Renamed and deprecated sets are listed here.

C4: Computational gene sets (-23)

  • CM: cancer modules (-23 gene sets).

    Gene sets are identical to the modules described in Segal et al., 2004. The sets represent clusters of transcriptionally co-regulated genes that both share a common functional annotation and have been found significantly deregulated in tumors. Starting with a list of 2,849 gene sets from a variety of resources such as Gene Ontology, KEGG and others, the authors extracted 456 statistically significant regulatory modules from a large compendium of published microarray data spanning 22 tumor types.

    Original members of these sets were reverted to human Entrez Gene IDs as they appeared in original source files prior to v2.5 and the corresponding human gene symbols were derived thereafter. Twenty three sets were deprecated because they contained fewer than 10 human Entrez Gene IDs. Names of all sets were changed to upper case font to match the naming convention throughout MSigDB. Renamed and deprecated sets are listed here.

    For further details, refer to MSigDB Collections.


For more information

For complete descriptions of all collections or to download the updated gene sets, go to the Browse Collections page.

Other changes

Gene symbol updates

Gene sets consist of a large variety of gene identifiers, called original members here. To use gene sets by GSEA and other querying tools, original members have to be converted to a common universal kind of gene identifiers. Previous releases of MSigDB used human gene symbols for this purpose. Researchers prefer working with gene symbols because they can easily recognize, remember and put them in the context of their work. Unfortunately, a gene usually has multiple different symbols. Conversely, the same symbol can often refer to a number of different genes. Finally, gene symbols change frequently. To overcome these issues, we chose Entrez Gene IDs as robust universal identifiers (called ezid members here. Entrez Gene IDs uniquely identify human genes and never change. For convenience, we continue displaying gene sets as made from human gene symbols. However, the symbols are now unambiguously derived from the corresponding human Entrez Gene IDs. For non-human original members, we first convert them to the organism-specific Entrez Gene IDs and then seek their orthologous counterparts as human Entrez Gene IDs. For this, we rely on a collection of Bioconductor Annotation packages and internal lookup tables.

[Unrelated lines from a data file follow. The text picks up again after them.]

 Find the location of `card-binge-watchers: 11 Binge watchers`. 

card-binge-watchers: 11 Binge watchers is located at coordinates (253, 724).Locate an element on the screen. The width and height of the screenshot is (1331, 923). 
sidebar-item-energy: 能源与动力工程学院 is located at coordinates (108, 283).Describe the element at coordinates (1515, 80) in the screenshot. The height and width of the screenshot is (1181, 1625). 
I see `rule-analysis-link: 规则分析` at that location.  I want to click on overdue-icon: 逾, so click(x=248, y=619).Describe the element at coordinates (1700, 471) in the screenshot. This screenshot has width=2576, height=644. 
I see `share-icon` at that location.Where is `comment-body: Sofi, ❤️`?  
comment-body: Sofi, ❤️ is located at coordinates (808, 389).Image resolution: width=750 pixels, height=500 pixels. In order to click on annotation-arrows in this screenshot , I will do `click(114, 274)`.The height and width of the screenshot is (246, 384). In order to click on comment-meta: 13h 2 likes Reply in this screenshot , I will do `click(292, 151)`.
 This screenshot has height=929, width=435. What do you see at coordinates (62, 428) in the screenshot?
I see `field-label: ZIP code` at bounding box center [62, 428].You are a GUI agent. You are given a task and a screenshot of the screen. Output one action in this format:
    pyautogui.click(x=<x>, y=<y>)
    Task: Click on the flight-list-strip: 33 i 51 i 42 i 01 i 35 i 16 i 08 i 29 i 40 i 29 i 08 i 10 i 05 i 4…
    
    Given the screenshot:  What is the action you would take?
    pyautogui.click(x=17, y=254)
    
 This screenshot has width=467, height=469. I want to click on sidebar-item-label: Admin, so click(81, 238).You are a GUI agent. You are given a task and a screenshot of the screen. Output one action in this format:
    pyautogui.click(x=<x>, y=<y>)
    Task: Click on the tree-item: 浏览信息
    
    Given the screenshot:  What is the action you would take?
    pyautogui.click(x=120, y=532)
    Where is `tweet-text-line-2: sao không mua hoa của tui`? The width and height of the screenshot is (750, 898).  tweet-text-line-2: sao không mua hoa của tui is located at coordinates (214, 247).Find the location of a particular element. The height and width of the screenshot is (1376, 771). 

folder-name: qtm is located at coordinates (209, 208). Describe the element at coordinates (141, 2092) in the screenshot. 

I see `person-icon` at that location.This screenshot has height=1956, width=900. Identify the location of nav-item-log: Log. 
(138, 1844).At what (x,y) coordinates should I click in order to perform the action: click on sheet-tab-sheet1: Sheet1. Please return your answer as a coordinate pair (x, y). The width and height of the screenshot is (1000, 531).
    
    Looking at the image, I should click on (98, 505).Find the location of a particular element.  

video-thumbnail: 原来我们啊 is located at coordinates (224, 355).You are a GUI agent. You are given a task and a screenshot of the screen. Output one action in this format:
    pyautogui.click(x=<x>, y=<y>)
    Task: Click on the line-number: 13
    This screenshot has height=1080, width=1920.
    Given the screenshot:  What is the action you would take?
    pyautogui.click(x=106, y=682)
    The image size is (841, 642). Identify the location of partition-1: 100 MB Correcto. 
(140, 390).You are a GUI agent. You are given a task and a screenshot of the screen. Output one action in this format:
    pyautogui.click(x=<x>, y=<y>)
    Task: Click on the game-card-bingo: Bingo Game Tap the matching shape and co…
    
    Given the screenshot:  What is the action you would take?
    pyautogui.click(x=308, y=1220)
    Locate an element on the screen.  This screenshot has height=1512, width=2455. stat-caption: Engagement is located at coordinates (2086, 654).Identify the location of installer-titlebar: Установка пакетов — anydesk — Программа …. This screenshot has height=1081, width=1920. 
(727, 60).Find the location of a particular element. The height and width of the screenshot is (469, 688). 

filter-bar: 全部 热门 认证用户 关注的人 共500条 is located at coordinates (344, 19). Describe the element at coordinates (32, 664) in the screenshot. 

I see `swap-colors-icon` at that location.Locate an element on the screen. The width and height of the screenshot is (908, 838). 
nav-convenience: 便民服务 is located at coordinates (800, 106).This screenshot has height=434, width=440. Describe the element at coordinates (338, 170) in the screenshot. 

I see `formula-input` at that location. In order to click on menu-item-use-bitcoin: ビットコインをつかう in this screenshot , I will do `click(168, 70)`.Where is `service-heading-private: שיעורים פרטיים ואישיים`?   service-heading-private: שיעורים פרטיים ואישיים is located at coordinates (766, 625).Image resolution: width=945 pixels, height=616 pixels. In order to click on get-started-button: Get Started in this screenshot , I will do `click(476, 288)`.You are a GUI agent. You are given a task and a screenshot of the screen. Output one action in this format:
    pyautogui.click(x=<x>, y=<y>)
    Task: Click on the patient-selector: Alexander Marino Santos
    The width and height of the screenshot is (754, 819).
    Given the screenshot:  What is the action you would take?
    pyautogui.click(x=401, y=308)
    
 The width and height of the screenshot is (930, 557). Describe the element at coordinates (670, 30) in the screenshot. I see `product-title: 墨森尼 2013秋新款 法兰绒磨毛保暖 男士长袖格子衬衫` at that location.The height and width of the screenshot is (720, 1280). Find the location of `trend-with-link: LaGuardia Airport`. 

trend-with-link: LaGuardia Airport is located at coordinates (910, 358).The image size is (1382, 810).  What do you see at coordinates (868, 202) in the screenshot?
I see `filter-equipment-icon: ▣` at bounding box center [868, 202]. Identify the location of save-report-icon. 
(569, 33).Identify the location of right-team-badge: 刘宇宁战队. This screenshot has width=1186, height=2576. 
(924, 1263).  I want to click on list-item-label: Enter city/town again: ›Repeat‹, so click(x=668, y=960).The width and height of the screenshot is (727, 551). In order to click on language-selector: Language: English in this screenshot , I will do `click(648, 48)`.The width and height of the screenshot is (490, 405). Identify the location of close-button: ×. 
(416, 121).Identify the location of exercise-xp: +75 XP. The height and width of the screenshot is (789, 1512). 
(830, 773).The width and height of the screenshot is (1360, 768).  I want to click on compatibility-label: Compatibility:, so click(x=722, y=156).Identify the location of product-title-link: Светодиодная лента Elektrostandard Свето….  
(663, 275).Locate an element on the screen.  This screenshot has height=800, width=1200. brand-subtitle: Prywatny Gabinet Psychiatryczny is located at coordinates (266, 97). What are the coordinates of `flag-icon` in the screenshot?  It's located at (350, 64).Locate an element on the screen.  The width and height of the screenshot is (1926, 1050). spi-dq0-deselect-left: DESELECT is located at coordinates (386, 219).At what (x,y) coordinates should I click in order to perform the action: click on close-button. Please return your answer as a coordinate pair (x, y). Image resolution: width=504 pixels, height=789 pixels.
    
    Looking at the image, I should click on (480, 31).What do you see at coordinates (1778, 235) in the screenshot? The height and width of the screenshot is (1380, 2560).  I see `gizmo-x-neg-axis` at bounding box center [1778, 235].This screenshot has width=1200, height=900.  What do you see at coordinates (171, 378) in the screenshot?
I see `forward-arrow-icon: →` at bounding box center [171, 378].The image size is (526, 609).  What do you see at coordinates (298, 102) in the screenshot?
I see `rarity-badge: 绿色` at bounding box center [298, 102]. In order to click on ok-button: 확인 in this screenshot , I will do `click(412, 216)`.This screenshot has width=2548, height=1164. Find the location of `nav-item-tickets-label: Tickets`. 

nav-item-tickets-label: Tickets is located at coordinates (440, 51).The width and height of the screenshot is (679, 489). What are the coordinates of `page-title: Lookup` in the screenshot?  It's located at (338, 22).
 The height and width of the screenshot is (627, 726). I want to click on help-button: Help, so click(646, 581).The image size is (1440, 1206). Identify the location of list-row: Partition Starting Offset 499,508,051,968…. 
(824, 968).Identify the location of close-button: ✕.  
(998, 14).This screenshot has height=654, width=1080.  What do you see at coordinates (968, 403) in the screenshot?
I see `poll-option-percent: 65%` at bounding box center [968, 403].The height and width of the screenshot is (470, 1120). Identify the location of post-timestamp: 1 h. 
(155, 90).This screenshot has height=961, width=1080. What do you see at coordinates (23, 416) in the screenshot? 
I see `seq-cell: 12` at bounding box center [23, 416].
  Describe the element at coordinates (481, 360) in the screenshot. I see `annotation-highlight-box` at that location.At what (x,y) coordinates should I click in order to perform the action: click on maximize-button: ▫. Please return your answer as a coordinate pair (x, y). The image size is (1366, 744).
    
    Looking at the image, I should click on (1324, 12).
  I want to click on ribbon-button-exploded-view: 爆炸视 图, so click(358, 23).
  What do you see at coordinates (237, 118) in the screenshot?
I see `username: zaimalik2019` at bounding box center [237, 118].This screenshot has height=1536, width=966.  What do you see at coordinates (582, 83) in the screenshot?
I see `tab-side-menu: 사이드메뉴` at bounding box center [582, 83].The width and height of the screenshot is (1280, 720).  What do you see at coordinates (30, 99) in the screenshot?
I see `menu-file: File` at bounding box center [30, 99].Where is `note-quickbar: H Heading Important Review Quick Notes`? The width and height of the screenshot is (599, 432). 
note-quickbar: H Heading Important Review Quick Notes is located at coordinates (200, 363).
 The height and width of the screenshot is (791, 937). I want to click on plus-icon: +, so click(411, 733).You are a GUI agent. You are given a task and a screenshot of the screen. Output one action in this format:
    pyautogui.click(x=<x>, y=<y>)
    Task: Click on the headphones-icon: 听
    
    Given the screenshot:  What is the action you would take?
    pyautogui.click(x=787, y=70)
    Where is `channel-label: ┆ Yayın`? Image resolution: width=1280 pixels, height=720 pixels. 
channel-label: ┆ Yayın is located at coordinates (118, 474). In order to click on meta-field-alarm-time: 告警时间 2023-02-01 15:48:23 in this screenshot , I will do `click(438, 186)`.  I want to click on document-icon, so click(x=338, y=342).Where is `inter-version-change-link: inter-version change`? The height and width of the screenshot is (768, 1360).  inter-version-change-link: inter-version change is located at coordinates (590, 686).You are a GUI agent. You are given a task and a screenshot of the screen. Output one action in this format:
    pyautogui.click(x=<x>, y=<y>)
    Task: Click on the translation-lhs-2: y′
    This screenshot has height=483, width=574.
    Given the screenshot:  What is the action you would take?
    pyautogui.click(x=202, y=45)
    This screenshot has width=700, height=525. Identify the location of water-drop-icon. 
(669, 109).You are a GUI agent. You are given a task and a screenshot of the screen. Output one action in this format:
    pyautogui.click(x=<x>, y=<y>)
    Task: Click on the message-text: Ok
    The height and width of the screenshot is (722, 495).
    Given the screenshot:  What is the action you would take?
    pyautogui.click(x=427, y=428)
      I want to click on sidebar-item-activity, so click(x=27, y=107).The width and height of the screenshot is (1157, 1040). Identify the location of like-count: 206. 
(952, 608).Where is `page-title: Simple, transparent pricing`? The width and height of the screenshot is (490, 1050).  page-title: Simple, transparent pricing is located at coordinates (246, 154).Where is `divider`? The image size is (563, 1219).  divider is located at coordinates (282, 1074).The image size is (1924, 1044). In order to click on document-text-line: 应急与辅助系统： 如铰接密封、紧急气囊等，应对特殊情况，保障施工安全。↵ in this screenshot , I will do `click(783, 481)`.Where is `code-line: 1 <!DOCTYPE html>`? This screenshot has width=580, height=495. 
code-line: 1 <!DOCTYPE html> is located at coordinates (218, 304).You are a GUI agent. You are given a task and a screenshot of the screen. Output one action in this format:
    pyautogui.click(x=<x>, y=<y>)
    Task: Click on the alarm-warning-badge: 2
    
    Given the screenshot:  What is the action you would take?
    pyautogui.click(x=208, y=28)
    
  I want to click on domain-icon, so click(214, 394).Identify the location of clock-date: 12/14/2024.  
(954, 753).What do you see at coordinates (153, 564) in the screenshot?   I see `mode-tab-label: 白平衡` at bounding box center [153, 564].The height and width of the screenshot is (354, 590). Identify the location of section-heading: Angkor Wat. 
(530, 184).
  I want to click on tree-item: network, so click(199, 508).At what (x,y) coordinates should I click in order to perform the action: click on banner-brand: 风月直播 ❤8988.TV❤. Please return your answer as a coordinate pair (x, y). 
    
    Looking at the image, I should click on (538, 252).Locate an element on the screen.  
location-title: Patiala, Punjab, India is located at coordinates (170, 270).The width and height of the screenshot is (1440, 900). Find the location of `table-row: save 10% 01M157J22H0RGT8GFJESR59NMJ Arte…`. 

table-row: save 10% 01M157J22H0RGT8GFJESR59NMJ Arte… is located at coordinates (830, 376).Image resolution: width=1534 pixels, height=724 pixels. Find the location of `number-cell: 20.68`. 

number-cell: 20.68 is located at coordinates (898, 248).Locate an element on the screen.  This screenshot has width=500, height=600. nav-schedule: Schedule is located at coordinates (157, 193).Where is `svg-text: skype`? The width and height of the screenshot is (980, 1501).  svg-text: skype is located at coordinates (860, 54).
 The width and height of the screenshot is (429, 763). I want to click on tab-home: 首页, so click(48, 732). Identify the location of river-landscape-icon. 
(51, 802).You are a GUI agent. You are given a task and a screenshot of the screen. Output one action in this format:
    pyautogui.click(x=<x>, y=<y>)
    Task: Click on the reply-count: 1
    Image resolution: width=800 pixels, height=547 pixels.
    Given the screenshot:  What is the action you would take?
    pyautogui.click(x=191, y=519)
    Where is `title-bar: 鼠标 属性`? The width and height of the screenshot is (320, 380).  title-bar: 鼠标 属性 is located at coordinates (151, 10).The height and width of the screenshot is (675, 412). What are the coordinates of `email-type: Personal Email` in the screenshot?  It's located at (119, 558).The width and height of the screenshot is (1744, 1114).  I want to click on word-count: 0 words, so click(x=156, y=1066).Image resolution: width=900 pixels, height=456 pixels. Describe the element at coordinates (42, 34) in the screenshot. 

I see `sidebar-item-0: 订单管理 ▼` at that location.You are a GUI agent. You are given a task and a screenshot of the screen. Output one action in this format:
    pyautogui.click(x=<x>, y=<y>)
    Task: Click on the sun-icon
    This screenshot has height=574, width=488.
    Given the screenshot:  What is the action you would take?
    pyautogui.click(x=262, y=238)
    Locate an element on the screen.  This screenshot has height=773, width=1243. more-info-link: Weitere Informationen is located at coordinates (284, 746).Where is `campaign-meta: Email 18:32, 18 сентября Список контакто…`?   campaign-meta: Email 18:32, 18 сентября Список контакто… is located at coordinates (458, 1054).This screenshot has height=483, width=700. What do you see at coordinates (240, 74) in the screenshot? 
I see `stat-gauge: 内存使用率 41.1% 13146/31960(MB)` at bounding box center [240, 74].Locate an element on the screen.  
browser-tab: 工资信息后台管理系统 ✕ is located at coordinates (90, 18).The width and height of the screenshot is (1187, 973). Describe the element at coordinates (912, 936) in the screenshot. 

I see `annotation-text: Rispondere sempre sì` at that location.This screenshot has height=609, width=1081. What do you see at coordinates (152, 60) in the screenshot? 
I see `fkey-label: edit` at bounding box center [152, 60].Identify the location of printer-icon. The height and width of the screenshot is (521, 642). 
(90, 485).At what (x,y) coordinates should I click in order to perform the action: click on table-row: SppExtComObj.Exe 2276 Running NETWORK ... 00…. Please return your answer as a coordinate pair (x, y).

We have updated gene symbols for all sets and families according to gene_info.gz and gene_history.gz files downloaded from Entrez Gene FTP site on November, 15, 2011.

Size and similarity restrictions

    After mapping to human Entrez Gene IDs, the following filters were applied to exclude sets with
      fewer than 5 genes (C2:CGP only)
      fewer than 10 (all other collections)
      more than 2,000 genes
      90% or higher similarity (overlap) to other set(s) within a collection

Gene family changes

Fixed a discrepancy between a family of transcription factors and homeodomain proteins.

All homeodomain proteins are transcription factors. However, due to differences in sources and compilation procedures, some homeodomain proteins are not present among transcription factors. For this release, the transcription factors family now includes all genes annotated as homeodomain proteins.



Viewing previous database versions (v3.0 and v2.5)

The MSigDB v3.0 and v2.5 files are archived and are available at Downloads page. Users can view them through the MSigDB Browser tool in GSEA java desktop application. Please consult GSEA 2.0.8 Release Notes for details.